O Wilton Paes é consequência disso tudo – e de outras coisas mais, que não caberão aqui. O caráter da política pública adotada, típica do Lulismo, ao promover indiferenciações entre Estado, Capital e Sociedade Civil Organizada, leva a contradições que, agora, se voltam justamente contra o elo mais fraco da conciliação: os movimentos populares. A urbanista e ex-relatora da ONU Raquel Rolnik tem colocado esta contradição em relevo: segundo ela, “O Bolsa Aluguel é o verdadeiro combustível para novas ocupações”. Fica evidente na sua fala que aquelas ocupações que nascem dessa forma de relacionamento entre as forças sociais elencadas acima têm tendência a deixar de lado sua forma política contra-hegemônica e se amoldar à “dinamização” do mercado popular. Assim, a decorrência mais imediata da queda do Wilton Paes está sendo a criminalização dos movimentos de luta por moradia, que têm travado, em conjunto aos seus técnicos, uma batalha para não terem reintegrações de posse ou cortes de eletricidade nas ocupações existentes. Isso é indicativo de fim de ciclo: quando uma prática política legitimada socialmente passa a ser criminalizada numa escala maior do que junto aos seus inimigos históricos, significa que se abriu a possibilidade conjuntural de certa indiferenciação narrativa entre a luta contra-hegemônica e as práticas abusivas junto à população mais vulnerável.

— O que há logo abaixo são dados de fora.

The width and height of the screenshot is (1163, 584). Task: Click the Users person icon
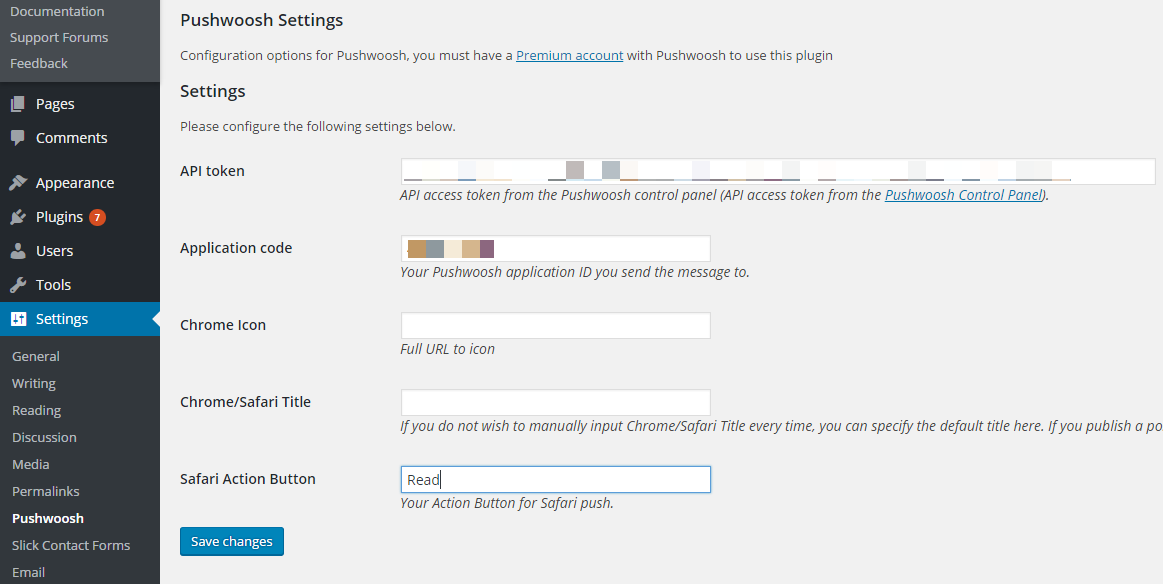coord(18,252)
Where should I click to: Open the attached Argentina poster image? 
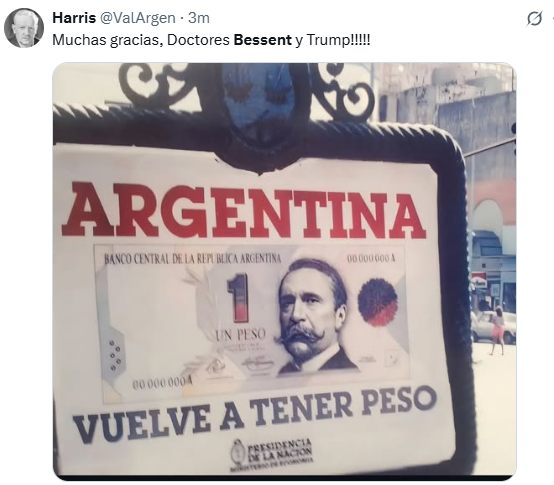click(x=284, y=271)
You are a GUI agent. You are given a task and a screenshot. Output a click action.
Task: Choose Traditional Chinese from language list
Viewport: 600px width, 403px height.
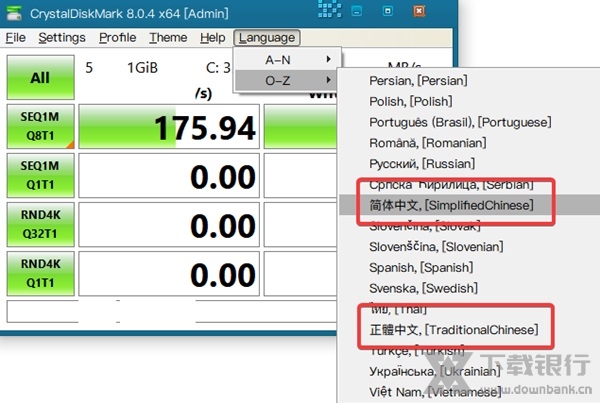click(453, 329)
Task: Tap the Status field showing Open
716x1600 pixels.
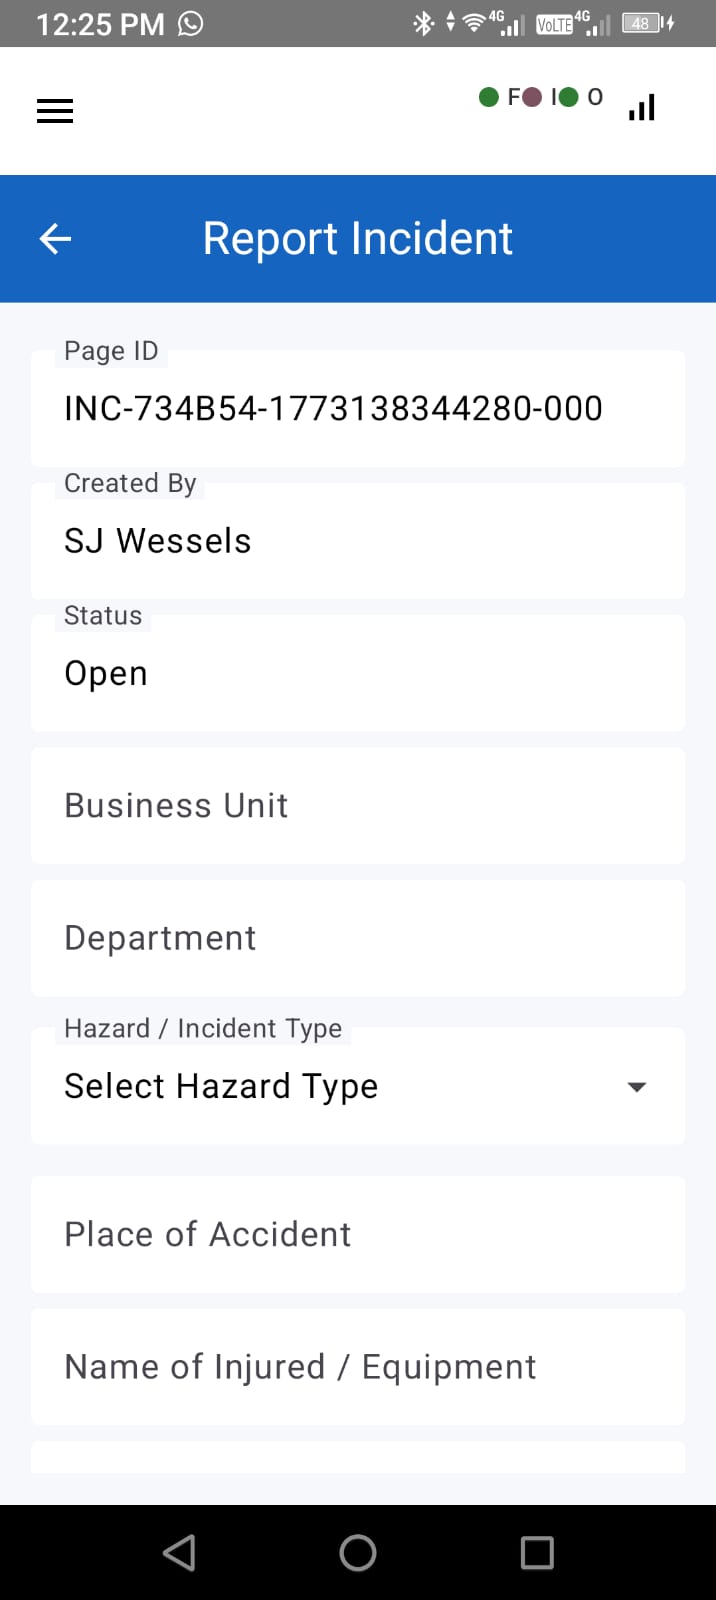Action: tap(357, 672)
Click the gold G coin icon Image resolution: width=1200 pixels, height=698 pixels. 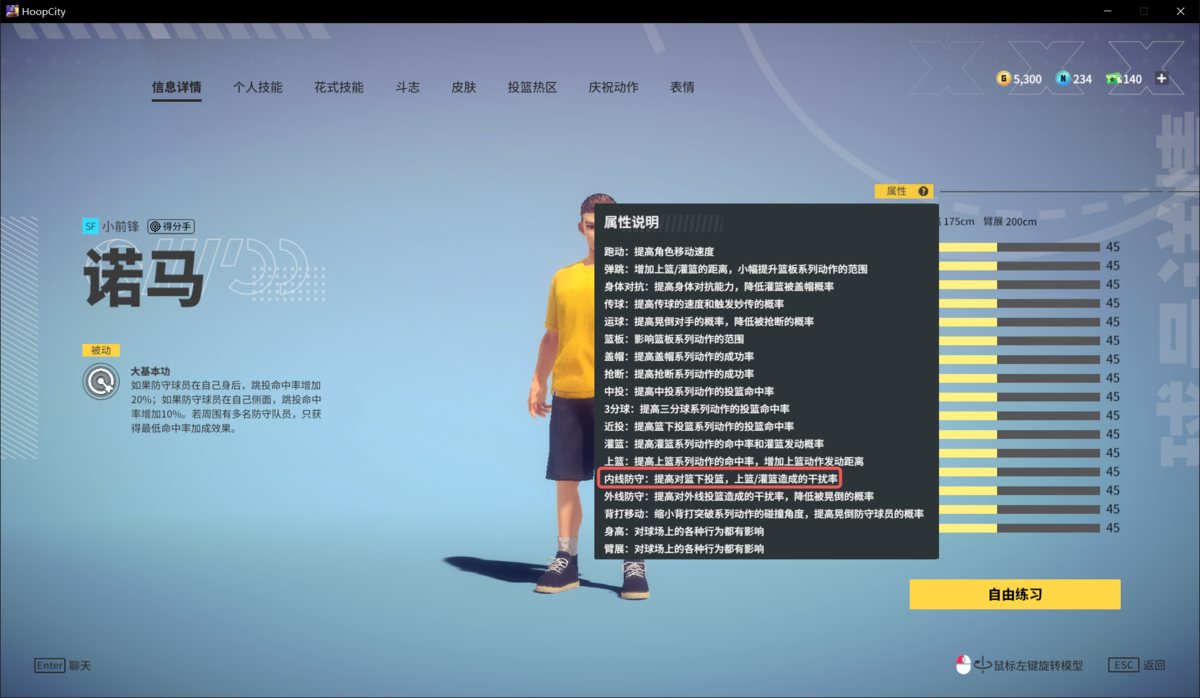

Assim, insisto que a tragédia que assistimos teve na queda do Wilton Paes uma expressão concreta, mas que é uma ponta de iceberg. Ela deflagra cabalmente as consequências da era das políticas públicas específicas que foram realizadas, o Lulismo, cujo caráter aprofunda a crise urbana e dilui a luta de classes. Não precisamos de mais efetividade dessa mesma política pública, precisamos sim renovar as formas de organização popular, que se depara com o aumento do grau de precarização das relações de trabalho e de espoliação urbana. Depois da queda, vem a construção. Esperamos.